(Source records)
※ ※ ※

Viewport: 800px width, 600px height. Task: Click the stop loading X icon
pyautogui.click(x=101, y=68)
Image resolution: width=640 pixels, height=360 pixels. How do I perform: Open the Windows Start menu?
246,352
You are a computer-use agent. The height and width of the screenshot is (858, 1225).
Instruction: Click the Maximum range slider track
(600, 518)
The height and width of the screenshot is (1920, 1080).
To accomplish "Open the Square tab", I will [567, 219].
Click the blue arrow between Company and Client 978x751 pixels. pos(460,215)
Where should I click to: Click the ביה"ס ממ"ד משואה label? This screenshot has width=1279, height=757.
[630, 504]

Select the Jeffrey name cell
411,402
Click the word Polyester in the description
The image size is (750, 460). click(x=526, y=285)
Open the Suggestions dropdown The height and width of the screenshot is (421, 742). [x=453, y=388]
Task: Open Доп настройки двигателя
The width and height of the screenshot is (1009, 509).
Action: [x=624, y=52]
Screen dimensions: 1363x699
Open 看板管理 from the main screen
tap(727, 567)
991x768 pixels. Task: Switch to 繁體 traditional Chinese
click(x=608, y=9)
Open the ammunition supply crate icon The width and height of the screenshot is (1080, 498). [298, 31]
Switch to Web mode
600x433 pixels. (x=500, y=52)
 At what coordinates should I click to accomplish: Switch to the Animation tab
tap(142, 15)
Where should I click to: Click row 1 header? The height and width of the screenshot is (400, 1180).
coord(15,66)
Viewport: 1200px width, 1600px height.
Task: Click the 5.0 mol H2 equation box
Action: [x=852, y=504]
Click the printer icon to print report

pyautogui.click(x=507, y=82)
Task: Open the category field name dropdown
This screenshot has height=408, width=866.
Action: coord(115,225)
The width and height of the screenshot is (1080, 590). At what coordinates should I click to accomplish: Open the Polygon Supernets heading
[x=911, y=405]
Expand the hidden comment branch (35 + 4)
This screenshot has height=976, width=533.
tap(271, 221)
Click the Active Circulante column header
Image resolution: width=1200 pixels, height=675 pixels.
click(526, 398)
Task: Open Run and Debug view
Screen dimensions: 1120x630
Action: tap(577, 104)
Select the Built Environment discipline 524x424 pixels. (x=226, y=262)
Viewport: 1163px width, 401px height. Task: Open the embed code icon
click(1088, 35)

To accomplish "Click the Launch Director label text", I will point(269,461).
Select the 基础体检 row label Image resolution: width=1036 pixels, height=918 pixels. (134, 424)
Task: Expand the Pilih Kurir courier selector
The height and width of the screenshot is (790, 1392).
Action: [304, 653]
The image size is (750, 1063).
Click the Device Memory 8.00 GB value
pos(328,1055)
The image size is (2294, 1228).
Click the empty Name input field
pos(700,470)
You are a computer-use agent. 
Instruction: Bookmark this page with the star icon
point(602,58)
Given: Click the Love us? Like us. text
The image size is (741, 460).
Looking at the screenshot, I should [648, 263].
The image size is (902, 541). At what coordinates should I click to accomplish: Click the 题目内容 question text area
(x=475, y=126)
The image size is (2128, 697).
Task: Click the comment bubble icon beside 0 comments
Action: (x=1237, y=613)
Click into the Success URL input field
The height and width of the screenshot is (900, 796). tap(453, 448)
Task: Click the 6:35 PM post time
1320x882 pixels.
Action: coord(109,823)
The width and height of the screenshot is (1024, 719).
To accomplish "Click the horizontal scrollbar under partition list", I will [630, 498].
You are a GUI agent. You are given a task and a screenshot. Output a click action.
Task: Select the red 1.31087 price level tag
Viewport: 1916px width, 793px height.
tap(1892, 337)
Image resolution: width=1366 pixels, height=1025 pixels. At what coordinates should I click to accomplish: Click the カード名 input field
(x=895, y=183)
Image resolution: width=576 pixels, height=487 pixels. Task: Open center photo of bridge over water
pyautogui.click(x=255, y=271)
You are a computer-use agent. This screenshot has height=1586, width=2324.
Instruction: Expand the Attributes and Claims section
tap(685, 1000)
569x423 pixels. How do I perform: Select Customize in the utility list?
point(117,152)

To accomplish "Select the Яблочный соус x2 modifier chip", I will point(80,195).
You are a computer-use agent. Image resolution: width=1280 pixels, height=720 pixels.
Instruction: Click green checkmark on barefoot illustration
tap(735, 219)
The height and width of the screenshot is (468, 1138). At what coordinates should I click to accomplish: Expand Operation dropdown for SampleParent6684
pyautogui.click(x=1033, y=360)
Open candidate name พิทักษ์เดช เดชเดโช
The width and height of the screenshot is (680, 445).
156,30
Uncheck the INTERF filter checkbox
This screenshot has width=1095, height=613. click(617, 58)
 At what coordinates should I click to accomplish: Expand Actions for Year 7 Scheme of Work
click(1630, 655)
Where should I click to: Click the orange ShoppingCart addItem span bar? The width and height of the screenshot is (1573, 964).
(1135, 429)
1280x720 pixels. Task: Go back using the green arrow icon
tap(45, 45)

※ ※ ※

Task
What is needed is an exact copy of every record above.

Written response
Viewport: 800px width, 600px height. Task: Click the stop loading X icon
pyautogui.click(x=101, y=68)
Image resolution: width=640 pixels, height=360 pixels. How do I perform: Open the Windows Start menu?
246,352
You are a computer-use agent. The height and width of the screenshot is (858, 1225).
Instruction: Click the Maximum range slider track
(600, 518)
The height and width of the screenshot is (1920, 1080).
To accomplish "Open the Square tab", I will [567, 219].
Click the blue arrow between Company and Client 978x751 pixels. pos(460,215)
Where should I click to: Click the ביה"ס ממ"ד משואה label? This screenshot has width=1279, height=757.
[630, 504]

Select the Jeffrey name cell
411,402
Click the word Polyester in the description
The image size is (750, 460). click(x=526, y=285)
Open the Suggestions dropdown The height and width of the screenshot is (421, 742). [x=453, y=388]
Task: Open Доп настройки двигателя
The width and height of the screenshot is (1009, 509).
Action: [x=624, y=52]
Screen dimensions: 1363x699
Open 看板管理 from the main screen
tap(727, 567)
991x768 pixels. Task: Switch to 繁體 traditional Chinese
click(x=608, y=9)
Open the ammunition supply crate icon The width and height of the screenshot is (1080, 498). [298, 31]
Switch to Web mode
600x433 pixels. (x=500, y=52)
 At what coordinates should I click to accomplish: Switch to the Animation tab
tap(142, 15)
Where should I click to: Click row 1 header? The height and width of the screenshot is (400, 1180).
coord(15,66)
Viewport: 1200px width, 1600px height.
Task: Click the 5.0 mol H2 equation box
Action: [x=852, y=504]
Click the printer icon to print report

pyautogui.click(x=507, y=82)
Task: Open the category field name dropdown
This screenshot has height=408, width=866.
Action: coord(115,225)
The width and height of the screenshot is (1080, 590). At what coordinates should I click to accomplish: Open the Polygon Supernets heading
[x=911, y=405]
Expand the hidden comment branch (35 + 4)
This screenshot has height=976, width=533.
tap(271, 221)
Click the Active Circulante column header
Image resolution: width=1200 pixels, height=675 pixels.
click(526, 398)
Task: Open Run and Debug view
Screen dimensions: 1120x630
Action: tap(577, 104)
Select the Built Environment discipline 524x424 pixels. (x=226, y=262)
Viewport: 1163px width, 401px height. Task: Open the embed code icon
click(1088, 35)

To accomplish "Click the Launch Director label text", I will point(269,461).
Select the 基础体检 row label Image resolution: width=1036 pixels, height=918 pixels. (134, 424)
Task: Expand the Pilih Kurir courier selector
The height and width of the screenshot is (790, 1392).
Action: [304, 653]
The image size is (750, 1063).
Click the Device Memory 8.00 GB value
pos(328,1055)
The image size is (2294, 1228).
Click the empty Name input field
pos(700,470)
You are a computer-use agent. 
Instruction: Bookmark this page with the star icon
point(602,58)
Given: Click the Love us? Like us. text
The image size is (741, 460).
Looking at the screenshot, I should [648, 263].
The image size is (902, 541). At what coordinates should I click to accomplish: Click the 题目内容 question text area
(x=475, y=126)
The image size is (2128, 697).
Task: Click the comment bubble icon beside 0 comments
Action: (x=1237, y=613)
Click into the Success URL input field
The height and width of the screenshot is (900, 796). tap(453, 448)
Task: Click the 6:35 PM post time
1320x882 pixels.
Action: coord(109,823)
The width and height of the screenshot is (1024, 719).
To accomplish "Click the horizontal scrollbar under partition list", I will [630, 498].
You are a GUI agent. You are given a task and a screenshot. Output a click action.
Task: Select the red 1.31087 price level tag
Viewport: 1916px width, 793px height.
tap(1892, 337)
Image resolution: width=1366 pixels, height=1025 pixels. At what coordinates should I click to accomplish: Click the カード名 input field
(x=895, y=183)
Image resolution: width=576 pixels, height=487 pixels. Task: Open center photo of bridge over water
pyautogui.click(x=255, y=271)
You are a computer-use agent. This screenshot has height=1586, width=2324.
Instruction: Expand the Attributes and Claims section
tap(685, 1000)
569x423 pixels. How do I perform: Select Customize in the utility list?
point(117,152)

To accomplish "Select the Яблочный соус x2 modifier chip", I will point(80,195).
You are a computer-use agent. Image resolution: width=1280 pixels, height=720 pixels.
Instruction: Click green checkmark on barefoot illustration
tap(735, 219)
The height and width of the screenshot is (468, 1138). At what coordinates should I click to accomplish: Expand Operation dropdown for SampleParent6684
pyautogui.click(x=1033, y=360)
Open candidate name พิทักษ์เดช เดชเดโช
The width and height of the screenshot is (680, 445).
156,30
Uncheck the INTERF filter checkbox
This screenshot has width=1095, height=613. click(617, 58)
 At what coordinates should I click to accomplish: Expand Actions for Year 7 Scheme of Work
click(1630, 655)
Where should I click to: Click the orange ShoppingCart addItem span bar? The width and height of the screenshot is (1573, 964).
(1135, 429)
1280x720 pixels. Task: Go back using the green arrow icon
tap(45, 45)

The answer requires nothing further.